Give back exactly the lines from the one holding "The width and height of the screenshot is (878, 904)." to the last line of the entries, both included, and nothing more.

Stored records:
--- START ---

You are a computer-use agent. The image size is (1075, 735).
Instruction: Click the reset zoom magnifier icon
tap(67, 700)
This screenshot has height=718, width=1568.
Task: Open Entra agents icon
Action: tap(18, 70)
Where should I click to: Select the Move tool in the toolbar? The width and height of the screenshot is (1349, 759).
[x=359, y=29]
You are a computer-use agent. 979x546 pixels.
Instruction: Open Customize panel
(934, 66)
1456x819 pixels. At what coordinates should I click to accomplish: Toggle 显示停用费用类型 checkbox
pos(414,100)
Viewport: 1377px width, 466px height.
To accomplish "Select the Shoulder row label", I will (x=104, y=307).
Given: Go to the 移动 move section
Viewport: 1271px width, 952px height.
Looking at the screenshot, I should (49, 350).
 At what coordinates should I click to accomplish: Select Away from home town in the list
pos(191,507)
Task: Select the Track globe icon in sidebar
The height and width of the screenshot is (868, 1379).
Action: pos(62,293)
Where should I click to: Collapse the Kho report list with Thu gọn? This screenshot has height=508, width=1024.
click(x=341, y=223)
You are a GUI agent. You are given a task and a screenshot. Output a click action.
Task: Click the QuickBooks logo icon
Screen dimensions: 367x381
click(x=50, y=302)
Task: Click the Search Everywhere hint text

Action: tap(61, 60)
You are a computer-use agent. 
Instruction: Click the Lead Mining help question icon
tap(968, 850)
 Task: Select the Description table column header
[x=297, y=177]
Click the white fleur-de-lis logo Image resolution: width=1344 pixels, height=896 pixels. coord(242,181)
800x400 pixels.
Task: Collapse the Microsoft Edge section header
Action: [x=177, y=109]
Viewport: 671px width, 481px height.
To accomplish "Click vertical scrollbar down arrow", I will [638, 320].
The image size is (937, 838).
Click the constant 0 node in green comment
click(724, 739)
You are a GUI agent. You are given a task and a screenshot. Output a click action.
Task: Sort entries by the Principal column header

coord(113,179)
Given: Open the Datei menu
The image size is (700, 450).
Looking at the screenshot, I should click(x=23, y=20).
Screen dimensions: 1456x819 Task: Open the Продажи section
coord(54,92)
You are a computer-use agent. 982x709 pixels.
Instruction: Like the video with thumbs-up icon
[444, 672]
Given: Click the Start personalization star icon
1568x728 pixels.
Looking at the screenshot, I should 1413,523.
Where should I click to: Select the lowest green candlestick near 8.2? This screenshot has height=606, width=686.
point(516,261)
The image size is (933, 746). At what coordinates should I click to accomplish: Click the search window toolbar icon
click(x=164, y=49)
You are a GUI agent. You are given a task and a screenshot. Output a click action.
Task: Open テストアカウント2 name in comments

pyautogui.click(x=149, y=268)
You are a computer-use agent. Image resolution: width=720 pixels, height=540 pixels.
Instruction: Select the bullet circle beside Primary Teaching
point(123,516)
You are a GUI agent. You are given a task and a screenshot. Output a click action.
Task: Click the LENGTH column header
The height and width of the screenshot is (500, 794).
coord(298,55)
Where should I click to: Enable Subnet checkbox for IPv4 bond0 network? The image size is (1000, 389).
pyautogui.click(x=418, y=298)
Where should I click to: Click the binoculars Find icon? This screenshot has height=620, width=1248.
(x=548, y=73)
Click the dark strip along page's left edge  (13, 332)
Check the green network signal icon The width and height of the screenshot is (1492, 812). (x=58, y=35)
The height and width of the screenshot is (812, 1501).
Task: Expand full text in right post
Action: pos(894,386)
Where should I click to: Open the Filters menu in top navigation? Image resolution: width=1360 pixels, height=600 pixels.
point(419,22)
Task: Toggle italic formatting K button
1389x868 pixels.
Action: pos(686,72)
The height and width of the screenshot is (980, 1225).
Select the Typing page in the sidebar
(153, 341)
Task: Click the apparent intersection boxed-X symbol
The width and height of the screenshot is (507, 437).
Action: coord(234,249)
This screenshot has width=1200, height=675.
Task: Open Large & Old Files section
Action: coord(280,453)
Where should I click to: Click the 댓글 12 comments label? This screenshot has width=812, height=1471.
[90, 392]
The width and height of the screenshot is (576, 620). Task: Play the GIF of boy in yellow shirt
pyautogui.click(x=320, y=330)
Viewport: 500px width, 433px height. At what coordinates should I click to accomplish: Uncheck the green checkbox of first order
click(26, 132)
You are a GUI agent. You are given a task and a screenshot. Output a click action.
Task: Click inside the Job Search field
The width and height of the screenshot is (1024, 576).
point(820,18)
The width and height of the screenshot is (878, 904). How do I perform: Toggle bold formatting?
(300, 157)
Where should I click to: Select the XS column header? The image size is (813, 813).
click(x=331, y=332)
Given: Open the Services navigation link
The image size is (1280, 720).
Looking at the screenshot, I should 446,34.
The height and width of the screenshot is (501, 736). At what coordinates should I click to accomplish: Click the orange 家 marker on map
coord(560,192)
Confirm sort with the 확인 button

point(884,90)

--- END ---

_Answer space_.
The width and height of the screenshot is (878, 904). How do I perform: Toggle bold formatting?
(300, 157)
Where should I click to: Select the XS column header? The image size is (813, 813).
click(x=331, y=332)
Given: Open the Services navigation link
The image size is (1280, 720).
Looking at the screenshot, I should 446,34.
The height and width of the screenshot is (501, 736). At what coordinates should I click to accomplish: Click the orange 家 marker on map
coord(560,192)
Confirm sort with the 확인 button

point(884,90)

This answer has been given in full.